Prerequisites: PSYBC1119

This course provides a comprehensive overview of theoretical models and research relevant to the neurobiology, neurophysiology, neuroanatomy and neurodevelopmental processes underlying psychological trauma. Cognitive, emotional and behavioral symptoms associated with post traumatic experience are examined from a neuroscience perspective.  Neurotherapeutic treatment interventions are reviewed and critiqued as models of applied clinical neuroscience. 

NSBV BC3593 Senior Research Seminar: Neuroscience and Behavior. 4 points.

Prerequisites: Open to senior Neuroscience and Behavior majors. Permission of the instructor. This is a year-long course. By the end of the spring semester program planning period during junior year, majors should identify the lab they will be working in during their senior year.

Discussion and conferences on a research project culminate in a written and oral senior thesis. Each project must be supervised by a scientist working at Barnard or at another local institution. Successful completion of the seminar substitutes for the major examination.

Fall 2019: NSBV BC3593
Course Number Section/Call Number Times/Location Instructor Points Enrollment
NSBV 3593 001/09295 M 2:10pm - 4:00pm
Room TBA
Peter Balsam 4 15/15
NSBV 3593 002/09296 T 4:10pm - 6:00pm
Room TBA
John Glendinning 4 5/15
NSBV 3593 003/09297 M 1:10pm - 3:00pm
Room TBA
John Glendinning 4 12/15

NSBV BC3594 Senior Research Seminar: Neuroscience and Behavior. 4 points.

Prerequisites: Open to senior Neuroscience and Behavior majors. Permission of the instructor. This is a year-long course. By the end of the spring semester program planning period during junior year, majors should identify the lab they will be working in during their senior year.

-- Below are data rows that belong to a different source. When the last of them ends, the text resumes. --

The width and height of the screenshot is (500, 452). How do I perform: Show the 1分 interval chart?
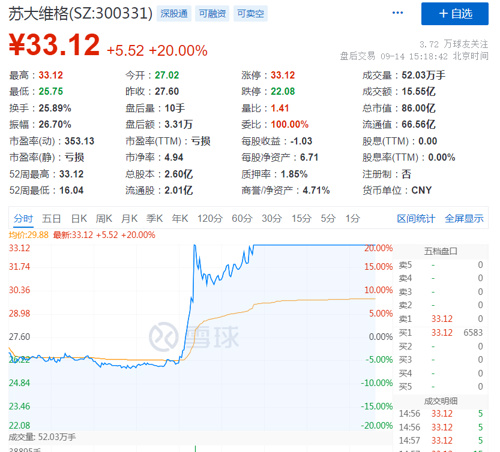pyautogui.click(x=352, y=219)
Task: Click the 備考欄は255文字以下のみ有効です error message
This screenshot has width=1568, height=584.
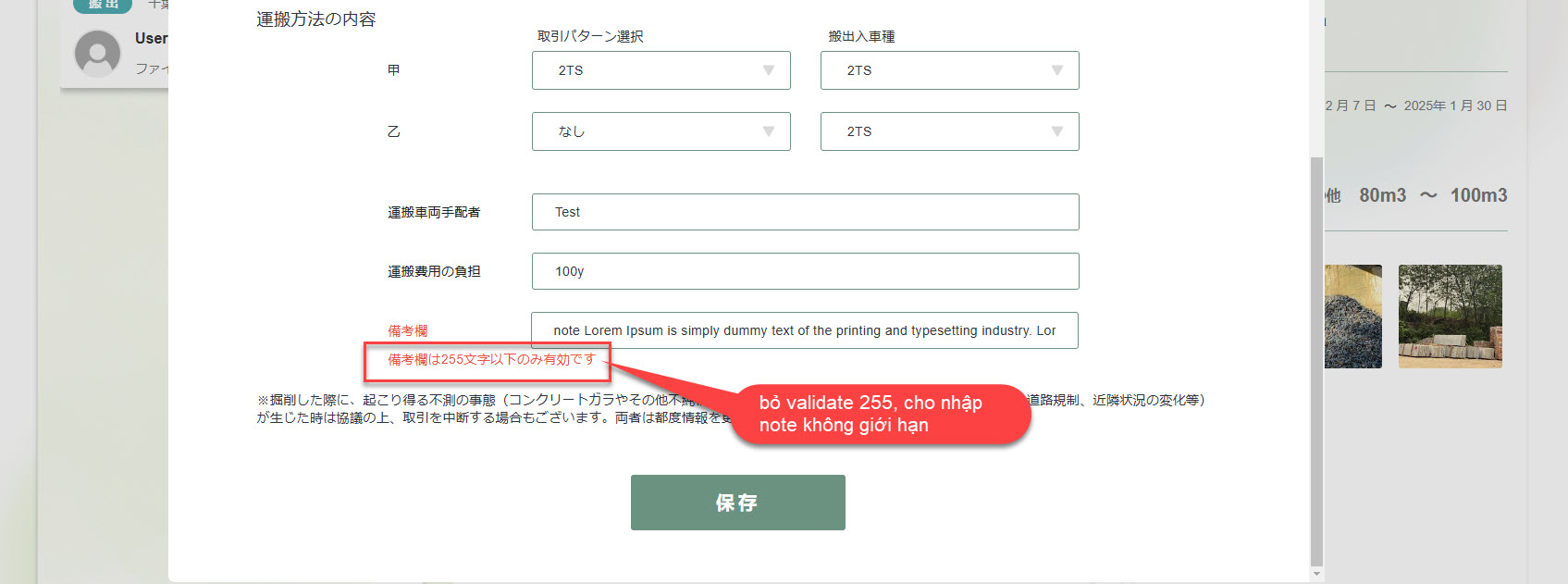Action: (490, 359)
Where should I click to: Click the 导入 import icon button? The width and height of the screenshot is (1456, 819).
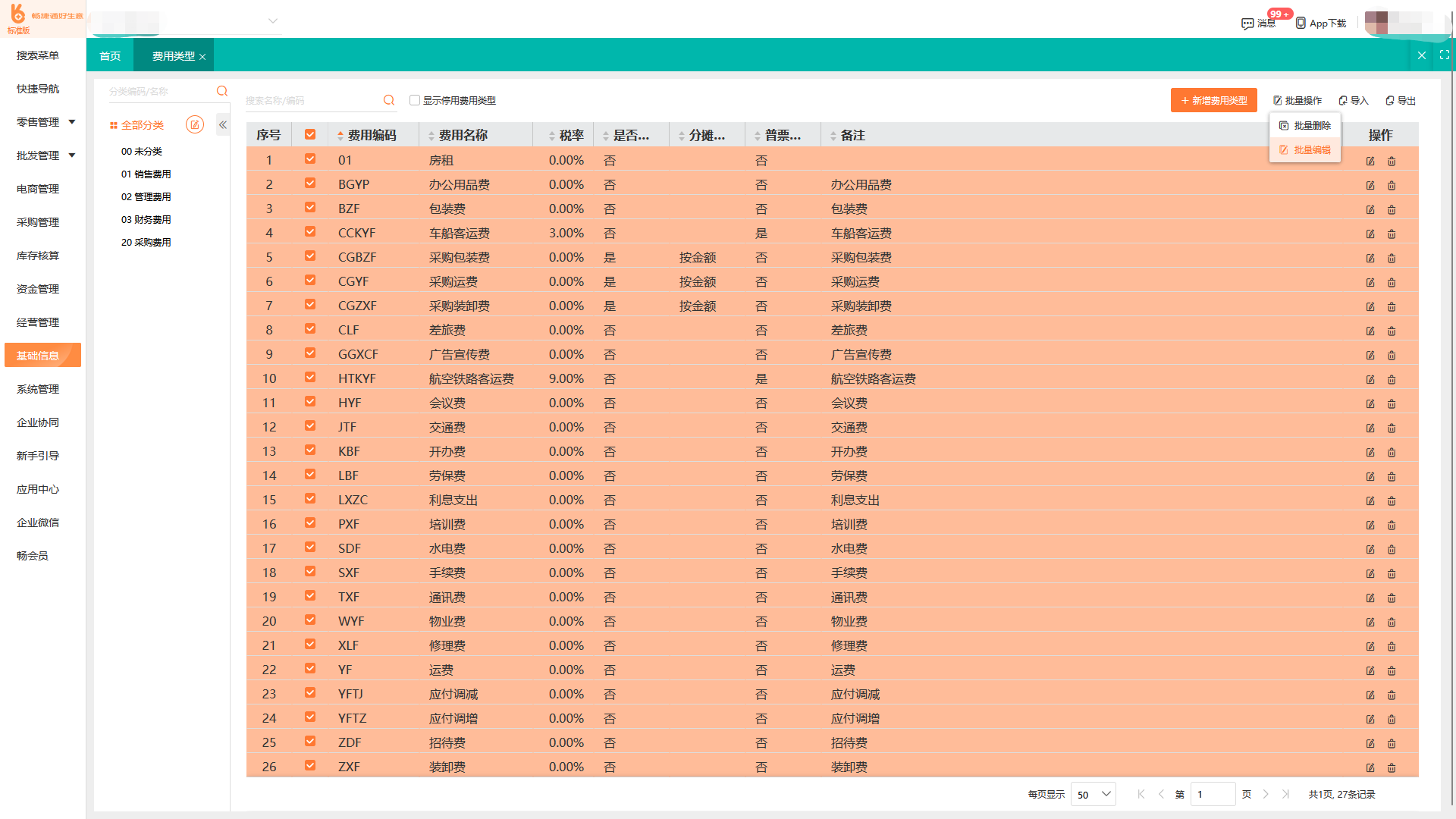tap(1355, 99)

Discussion and conferences on a research project culminate in a written and oral senior thesis. Each project must be supervised by a scientist working at Barnard or at another local institution. Successful completion of the seminar substitutes for the major examination.

Spring 2019: NSBV BC3594
Course Number Section/Call Number Times/Location Instructor Points Enrollment
NSBV 3594 001/03281 T 4:10pm - 6:00pm
227 Milbank Hall
Peter Balsam 4 13
NSBV 3594 002/08053 T 4:10pm - 6:00pm
306 Milbank Hall
Rae Silver 4 11
NSBV 3594 003/07855 T 4:10pm - 6:00pm
118 Barnard Hall
John Glendinning 4 11
NSBV 3594 004/00381 T 6:30pm - 8:20pm
306 Milbank Hall
Rae Silver 4 9

Philosophy (Barnard) 

PHIL V2400 Psychology and Philosophy of Human Experience. 3 points.

Not offered during 2019-20 academic year.

We will discuss some of the most fundamental questions that one can pose about human experience.  For example, we will investigate how we experience time, whether anything really has color, the difference between imagining and seeing, whether beauty is subjective, how we understand other people's emotions, the ways in which the human mind is structured and the extent to which our minds are functionally fractionable.  By drawing on both scientific and philosophical texts we hope to combine the best features of both approaches.

Science/Technology/Engineering/Math (STEM)

STEM BC2223 Computer Programming for the Behavioral Sciences. 4 points.

BC: Fulfillment of General Education Requirement: Quantitative and Deductive Reasoning (QUA).

Students will learn how to write computer programs that can test theories and predictions that arise in the behavioral sciences. For students with little or no programming background.